September 9, 2011
A young couple invited me into the cabinovia to ride up the hill with them to Erice. He wanted to practice his English, and his wife-to-be is a photographer. They live in a small town in Calabria and are planning a wedding in October.
We chatted about my travels in Italy and he was surprised that I had visited Bari, Matera and the Sassi. I told him that I liked to travel, and have done it alone since my husband died. He reached into his wallet and took out a laminated business card with a photo of a man, molto bello e simpatico, on one side. On the other side was a very short bio and a religious passage. This was his father who died on April 24, he said. The young man's voice quavered a bit. He said his father was a wonderful man and he missed him very much. He'd died of cancer, and he'd held his hand when he died.

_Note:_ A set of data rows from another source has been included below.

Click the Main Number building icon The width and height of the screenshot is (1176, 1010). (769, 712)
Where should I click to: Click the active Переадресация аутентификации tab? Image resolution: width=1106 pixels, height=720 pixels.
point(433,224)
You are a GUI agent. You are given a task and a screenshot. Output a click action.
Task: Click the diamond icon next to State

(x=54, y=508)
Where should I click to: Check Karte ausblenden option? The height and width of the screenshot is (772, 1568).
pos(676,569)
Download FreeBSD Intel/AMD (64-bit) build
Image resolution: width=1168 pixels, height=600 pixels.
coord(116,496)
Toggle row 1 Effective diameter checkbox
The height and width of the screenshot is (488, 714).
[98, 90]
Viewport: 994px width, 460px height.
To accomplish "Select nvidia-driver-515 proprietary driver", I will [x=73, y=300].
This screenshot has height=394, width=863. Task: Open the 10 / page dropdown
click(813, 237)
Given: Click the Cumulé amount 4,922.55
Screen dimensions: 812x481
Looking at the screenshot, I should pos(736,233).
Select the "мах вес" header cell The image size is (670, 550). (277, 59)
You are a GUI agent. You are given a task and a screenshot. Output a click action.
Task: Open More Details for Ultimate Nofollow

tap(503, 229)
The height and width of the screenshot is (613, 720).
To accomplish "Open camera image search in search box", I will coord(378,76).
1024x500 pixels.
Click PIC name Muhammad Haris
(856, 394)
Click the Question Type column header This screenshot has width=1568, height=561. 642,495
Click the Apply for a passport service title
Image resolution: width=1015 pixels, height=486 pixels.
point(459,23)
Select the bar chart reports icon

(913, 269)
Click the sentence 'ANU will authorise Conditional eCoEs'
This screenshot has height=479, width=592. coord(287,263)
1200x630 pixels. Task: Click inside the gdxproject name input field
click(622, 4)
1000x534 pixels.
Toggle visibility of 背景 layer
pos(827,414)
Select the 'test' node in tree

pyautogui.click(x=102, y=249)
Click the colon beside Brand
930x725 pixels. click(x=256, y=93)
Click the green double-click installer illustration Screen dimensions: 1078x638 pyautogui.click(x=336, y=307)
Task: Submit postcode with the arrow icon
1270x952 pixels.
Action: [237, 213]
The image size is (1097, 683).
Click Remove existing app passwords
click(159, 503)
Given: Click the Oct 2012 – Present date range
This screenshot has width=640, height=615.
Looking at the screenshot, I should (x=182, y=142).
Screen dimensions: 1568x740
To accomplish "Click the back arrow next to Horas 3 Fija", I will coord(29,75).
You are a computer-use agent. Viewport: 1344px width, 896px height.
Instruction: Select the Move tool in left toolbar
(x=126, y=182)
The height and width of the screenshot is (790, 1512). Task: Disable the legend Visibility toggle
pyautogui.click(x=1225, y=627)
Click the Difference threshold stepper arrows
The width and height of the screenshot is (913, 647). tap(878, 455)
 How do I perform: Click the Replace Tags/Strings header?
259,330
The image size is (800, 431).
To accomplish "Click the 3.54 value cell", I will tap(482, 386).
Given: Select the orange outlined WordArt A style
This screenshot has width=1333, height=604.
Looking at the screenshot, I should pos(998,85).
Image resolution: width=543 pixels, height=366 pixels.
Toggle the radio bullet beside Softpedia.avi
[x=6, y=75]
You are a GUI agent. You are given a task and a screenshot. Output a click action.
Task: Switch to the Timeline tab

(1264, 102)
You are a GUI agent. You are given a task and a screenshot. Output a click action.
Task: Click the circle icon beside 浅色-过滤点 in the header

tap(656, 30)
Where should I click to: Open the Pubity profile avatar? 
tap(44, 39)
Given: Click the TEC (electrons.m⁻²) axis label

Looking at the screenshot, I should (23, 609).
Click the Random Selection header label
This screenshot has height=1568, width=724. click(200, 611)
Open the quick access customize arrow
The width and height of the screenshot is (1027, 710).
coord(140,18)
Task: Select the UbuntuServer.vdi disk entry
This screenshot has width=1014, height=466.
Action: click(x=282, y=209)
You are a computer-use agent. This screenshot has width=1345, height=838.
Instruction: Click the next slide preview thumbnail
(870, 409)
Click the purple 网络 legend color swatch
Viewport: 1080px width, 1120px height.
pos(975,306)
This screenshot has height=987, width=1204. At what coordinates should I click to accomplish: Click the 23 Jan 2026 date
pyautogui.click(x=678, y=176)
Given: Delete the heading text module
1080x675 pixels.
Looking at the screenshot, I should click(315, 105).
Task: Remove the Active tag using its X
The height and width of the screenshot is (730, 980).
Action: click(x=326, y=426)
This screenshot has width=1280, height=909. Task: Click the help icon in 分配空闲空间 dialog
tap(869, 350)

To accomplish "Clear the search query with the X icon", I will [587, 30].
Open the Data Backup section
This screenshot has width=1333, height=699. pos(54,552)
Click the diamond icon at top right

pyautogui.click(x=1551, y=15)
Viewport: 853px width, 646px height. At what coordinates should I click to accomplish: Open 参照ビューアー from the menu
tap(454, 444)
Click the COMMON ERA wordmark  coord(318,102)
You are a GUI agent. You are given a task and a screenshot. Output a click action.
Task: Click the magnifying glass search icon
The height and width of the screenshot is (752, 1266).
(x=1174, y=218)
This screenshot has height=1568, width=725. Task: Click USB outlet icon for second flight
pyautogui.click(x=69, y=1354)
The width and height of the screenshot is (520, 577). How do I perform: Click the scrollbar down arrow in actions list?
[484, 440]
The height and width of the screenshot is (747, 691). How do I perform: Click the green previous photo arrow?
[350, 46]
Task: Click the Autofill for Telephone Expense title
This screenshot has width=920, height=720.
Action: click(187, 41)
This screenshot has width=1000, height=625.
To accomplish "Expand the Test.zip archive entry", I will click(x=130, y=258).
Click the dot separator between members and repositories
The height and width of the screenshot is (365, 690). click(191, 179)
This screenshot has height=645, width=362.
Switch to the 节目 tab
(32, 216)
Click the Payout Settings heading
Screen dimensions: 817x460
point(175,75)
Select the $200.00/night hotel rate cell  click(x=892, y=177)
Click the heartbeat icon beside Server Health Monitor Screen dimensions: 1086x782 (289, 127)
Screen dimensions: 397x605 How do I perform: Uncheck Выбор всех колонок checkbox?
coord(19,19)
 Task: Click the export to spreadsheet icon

He said he felt as if his father would be there if he turned around, and I said I understood how that feels. The silence in the cabinovia grew thick. It turned out that his father was beloved by so many friends - he was called the professor - that in the little town of 2500 people where the family lived, over 5000 had attended the funeral. "I felt very strange the day of the funeral," he said. "It was unreal. I felt like a block of ice in the sun."
Those words have stayed with me ever since he spoke them. It is the exact way to describe grief, an unnatural out of the body experience. An altered state.
Later I ran into them in a small osteria at the top. I was looking for gelato, and they were buying lunch. "Let me get you an ice cream," he said. "Something cold to drink, too." How nice they were. I could not say no. I could only say "Grazie mille."